## The problem:
Transcribe the lines from the line with "Доставка и оплата (315, 17)" to the line with "Системы управления (245, 131)", both included, exactly as they appear.

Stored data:
-.-.-
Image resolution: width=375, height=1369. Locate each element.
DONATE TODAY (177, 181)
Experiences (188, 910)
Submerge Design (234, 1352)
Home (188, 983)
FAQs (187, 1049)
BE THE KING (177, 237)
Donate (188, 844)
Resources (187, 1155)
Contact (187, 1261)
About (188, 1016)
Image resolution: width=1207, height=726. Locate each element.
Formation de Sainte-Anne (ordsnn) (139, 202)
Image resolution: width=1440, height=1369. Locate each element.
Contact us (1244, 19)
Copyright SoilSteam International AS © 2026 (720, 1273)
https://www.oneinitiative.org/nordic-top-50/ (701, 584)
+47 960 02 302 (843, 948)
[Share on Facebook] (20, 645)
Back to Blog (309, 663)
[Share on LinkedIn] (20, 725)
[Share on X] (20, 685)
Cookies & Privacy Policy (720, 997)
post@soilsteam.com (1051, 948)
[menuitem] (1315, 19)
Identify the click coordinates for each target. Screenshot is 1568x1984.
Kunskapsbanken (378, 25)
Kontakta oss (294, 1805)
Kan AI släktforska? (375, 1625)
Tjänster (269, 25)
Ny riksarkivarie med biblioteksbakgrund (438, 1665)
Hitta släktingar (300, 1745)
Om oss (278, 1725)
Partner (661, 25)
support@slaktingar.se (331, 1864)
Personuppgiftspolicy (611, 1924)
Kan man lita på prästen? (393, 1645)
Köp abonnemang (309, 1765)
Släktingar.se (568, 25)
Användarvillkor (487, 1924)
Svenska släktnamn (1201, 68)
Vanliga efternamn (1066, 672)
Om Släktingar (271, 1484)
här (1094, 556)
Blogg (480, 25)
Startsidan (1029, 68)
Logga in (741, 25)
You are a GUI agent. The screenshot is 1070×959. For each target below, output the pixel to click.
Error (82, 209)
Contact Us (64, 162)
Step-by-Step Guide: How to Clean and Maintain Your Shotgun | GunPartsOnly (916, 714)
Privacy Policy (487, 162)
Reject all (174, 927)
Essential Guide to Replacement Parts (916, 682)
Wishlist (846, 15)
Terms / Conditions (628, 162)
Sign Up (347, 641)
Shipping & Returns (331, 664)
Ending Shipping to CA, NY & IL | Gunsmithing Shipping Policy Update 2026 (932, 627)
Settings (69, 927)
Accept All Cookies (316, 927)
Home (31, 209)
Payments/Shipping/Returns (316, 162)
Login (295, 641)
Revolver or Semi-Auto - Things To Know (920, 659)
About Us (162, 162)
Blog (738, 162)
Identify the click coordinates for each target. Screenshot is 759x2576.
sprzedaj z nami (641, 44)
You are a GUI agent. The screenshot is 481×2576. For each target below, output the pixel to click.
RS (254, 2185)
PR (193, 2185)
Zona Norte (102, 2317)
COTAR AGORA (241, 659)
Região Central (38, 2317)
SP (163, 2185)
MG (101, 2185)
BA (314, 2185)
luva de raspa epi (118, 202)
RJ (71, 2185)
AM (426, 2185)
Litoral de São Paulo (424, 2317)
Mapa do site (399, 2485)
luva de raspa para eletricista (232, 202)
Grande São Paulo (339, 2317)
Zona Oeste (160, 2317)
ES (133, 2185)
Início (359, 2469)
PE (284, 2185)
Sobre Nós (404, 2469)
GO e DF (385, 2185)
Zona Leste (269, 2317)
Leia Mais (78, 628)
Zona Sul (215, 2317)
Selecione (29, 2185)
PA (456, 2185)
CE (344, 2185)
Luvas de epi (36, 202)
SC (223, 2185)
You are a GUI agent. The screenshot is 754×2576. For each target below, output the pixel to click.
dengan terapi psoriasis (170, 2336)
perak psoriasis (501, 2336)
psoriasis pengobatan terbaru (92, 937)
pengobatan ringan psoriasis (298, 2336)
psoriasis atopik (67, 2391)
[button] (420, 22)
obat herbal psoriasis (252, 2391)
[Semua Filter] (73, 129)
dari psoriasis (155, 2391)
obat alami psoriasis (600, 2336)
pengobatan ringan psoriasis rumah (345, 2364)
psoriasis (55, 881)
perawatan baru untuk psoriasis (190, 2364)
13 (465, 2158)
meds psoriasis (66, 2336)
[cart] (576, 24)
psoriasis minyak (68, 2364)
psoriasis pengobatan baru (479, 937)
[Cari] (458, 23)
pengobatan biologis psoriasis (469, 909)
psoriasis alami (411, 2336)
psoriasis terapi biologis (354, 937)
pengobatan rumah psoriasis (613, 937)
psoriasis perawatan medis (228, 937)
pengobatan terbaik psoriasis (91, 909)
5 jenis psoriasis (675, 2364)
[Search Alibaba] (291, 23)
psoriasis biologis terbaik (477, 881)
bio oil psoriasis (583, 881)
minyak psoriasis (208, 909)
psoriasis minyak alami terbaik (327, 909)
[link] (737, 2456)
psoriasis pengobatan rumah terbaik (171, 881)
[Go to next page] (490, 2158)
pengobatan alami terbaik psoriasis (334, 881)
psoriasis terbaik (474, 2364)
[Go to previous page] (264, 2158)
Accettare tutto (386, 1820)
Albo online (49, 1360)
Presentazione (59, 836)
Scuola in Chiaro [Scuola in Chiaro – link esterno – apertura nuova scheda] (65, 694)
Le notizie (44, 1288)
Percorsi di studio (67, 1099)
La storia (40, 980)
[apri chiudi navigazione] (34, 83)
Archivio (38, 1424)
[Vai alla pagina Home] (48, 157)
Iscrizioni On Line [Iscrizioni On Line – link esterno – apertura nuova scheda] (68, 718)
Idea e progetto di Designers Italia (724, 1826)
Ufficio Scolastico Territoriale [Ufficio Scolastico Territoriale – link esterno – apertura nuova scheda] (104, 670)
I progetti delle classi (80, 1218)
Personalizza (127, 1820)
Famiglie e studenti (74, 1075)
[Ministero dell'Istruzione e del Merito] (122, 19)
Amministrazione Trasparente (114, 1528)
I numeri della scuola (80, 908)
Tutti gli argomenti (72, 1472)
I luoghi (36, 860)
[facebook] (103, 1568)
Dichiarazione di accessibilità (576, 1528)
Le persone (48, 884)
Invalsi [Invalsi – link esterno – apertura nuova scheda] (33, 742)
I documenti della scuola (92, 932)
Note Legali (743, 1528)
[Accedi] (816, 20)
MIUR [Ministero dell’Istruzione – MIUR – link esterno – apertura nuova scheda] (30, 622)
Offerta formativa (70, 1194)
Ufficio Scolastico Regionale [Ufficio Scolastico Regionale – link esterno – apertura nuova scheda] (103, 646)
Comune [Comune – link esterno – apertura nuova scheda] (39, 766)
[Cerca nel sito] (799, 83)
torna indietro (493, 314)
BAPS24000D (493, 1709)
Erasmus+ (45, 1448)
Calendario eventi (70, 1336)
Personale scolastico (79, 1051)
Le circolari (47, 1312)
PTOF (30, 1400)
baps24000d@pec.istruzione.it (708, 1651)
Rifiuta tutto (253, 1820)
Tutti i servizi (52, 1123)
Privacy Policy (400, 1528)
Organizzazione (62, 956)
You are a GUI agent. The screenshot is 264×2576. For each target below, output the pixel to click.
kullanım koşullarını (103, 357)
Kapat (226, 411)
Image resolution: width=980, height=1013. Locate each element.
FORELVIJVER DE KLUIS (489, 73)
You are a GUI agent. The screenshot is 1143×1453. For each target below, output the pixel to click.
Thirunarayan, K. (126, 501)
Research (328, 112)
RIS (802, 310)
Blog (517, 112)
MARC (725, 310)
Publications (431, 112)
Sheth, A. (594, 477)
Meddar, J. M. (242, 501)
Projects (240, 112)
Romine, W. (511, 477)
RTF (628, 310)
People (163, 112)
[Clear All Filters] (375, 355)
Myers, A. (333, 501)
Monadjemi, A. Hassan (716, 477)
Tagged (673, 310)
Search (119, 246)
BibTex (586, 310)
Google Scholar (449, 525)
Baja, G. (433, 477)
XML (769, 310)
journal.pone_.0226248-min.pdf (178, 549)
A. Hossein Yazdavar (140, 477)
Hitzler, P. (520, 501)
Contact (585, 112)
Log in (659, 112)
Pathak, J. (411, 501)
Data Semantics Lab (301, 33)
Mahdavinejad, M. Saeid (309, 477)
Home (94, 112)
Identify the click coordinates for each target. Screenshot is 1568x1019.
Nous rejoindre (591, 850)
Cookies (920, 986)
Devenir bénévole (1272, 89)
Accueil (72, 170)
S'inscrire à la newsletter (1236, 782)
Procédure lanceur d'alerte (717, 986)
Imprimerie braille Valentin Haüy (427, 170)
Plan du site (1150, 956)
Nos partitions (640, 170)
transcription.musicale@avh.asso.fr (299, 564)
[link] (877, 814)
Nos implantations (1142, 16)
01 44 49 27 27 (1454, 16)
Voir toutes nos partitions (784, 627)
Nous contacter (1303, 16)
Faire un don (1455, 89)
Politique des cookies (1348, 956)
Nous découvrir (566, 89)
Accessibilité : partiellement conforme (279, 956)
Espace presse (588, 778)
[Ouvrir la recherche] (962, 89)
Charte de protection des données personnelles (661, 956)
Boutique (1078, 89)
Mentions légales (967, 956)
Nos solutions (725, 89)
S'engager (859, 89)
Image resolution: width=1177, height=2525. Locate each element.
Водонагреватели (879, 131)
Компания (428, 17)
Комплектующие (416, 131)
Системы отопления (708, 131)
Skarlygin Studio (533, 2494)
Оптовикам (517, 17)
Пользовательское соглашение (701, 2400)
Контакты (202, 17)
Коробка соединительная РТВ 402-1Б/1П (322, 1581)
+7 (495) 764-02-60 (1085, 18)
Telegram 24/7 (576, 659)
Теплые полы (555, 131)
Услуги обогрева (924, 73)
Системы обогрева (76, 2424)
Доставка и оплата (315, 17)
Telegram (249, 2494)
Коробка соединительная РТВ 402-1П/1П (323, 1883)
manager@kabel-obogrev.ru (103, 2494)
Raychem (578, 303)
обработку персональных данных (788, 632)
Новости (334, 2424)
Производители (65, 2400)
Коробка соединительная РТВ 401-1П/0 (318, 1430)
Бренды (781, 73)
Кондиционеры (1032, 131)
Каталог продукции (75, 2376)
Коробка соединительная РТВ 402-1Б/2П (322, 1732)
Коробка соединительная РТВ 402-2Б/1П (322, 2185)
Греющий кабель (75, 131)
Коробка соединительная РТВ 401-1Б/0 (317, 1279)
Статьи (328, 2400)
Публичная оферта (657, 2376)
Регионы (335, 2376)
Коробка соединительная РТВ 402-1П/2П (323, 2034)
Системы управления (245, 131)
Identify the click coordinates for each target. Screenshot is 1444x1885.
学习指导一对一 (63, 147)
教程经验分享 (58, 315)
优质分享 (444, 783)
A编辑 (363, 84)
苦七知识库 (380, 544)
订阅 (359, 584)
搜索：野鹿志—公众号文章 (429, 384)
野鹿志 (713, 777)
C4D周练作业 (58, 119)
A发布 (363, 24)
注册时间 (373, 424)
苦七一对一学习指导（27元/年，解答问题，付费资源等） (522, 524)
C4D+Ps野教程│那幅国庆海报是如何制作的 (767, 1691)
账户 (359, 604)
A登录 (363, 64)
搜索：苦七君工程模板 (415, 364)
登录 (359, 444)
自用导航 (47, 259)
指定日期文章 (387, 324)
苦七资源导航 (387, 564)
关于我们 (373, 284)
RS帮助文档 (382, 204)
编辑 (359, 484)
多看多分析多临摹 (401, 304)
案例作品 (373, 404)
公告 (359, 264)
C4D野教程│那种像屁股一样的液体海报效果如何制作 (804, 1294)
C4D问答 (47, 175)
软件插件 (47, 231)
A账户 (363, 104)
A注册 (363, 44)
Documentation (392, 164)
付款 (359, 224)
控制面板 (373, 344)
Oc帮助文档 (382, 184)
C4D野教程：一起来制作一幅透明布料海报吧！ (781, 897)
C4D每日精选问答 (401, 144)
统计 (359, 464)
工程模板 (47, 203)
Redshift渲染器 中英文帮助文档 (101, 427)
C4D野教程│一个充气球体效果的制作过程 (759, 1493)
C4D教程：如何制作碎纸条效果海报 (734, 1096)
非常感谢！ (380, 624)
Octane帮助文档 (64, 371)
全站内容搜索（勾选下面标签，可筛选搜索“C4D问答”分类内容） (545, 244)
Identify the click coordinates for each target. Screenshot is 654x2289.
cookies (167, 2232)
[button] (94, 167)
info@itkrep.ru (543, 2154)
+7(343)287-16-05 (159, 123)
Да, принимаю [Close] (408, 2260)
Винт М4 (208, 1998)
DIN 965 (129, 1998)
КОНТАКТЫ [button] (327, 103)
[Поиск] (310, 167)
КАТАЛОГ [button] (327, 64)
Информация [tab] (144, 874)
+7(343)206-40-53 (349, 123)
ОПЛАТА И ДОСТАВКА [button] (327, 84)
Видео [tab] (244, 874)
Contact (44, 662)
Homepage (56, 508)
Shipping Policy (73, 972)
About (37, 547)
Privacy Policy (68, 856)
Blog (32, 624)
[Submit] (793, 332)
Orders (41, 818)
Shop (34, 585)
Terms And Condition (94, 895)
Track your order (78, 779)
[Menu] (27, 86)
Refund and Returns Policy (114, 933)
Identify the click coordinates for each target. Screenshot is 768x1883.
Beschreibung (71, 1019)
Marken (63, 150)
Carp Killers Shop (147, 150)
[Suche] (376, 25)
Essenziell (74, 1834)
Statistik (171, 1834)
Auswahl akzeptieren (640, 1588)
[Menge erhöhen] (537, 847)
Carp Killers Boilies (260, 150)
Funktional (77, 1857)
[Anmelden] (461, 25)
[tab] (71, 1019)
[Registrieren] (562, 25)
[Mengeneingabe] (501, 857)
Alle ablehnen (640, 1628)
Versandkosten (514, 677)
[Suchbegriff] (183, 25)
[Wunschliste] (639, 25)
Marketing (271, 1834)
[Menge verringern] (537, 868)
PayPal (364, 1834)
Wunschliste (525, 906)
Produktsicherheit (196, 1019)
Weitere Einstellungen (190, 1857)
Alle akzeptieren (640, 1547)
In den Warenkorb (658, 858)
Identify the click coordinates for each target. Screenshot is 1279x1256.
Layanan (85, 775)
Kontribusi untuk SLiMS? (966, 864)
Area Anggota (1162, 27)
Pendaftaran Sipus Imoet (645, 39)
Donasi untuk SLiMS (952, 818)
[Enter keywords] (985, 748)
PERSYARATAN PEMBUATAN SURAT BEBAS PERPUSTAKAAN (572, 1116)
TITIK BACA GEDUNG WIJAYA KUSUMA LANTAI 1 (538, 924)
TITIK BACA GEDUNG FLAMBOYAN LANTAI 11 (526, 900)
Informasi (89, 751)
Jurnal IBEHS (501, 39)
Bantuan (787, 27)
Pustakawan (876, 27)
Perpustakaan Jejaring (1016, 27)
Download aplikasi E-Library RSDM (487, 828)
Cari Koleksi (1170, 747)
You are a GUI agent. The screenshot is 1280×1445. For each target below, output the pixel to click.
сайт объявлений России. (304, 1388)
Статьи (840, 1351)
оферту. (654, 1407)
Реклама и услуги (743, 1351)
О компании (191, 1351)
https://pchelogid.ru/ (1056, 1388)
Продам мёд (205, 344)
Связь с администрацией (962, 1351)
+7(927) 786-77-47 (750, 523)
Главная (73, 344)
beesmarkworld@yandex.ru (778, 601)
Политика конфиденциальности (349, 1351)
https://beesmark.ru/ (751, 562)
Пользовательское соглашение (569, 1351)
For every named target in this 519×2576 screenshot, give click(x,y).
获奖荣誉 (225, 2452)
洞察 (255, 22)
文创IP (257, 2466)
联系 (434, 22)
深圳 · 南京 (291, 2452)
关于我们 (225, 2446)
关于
-.-.-
## Output of the exercise:
Доставка и оплата (315, 17)
Telegram (249, 2494)
Коробка соединительная РТВ 402-1П/1П (323, 1883)
manager@kabel-obogrev.ru (103, 2494)
Raychem (578, 303)
обработку персональных данных (788, 632)
Новости (334, 2424)
Производители (65, 2400)
Коробка соединительная РТВ 401-1П/0 (318, 1430)
Бренды (781, 73)
Кондиционеры (1032, 131)
Каталог продукции (75, 2376)
Коробка соединительная РТВ 402-1Б/2П (322, 1732)
Коробка соединительная РТВ 402-2Б/1П (322, 2185)
Греющий кабель (75, 131)
Коробка соединительная РТВ 401-1Б/0 (317, 1279)
Статьи (328, 2400)
Публичная оферта (657, 2376)
Регионы (335, 2376)
Коробка соединительная РТВ 402-1П/2П (323, 2034)
Системы управления (245, 131)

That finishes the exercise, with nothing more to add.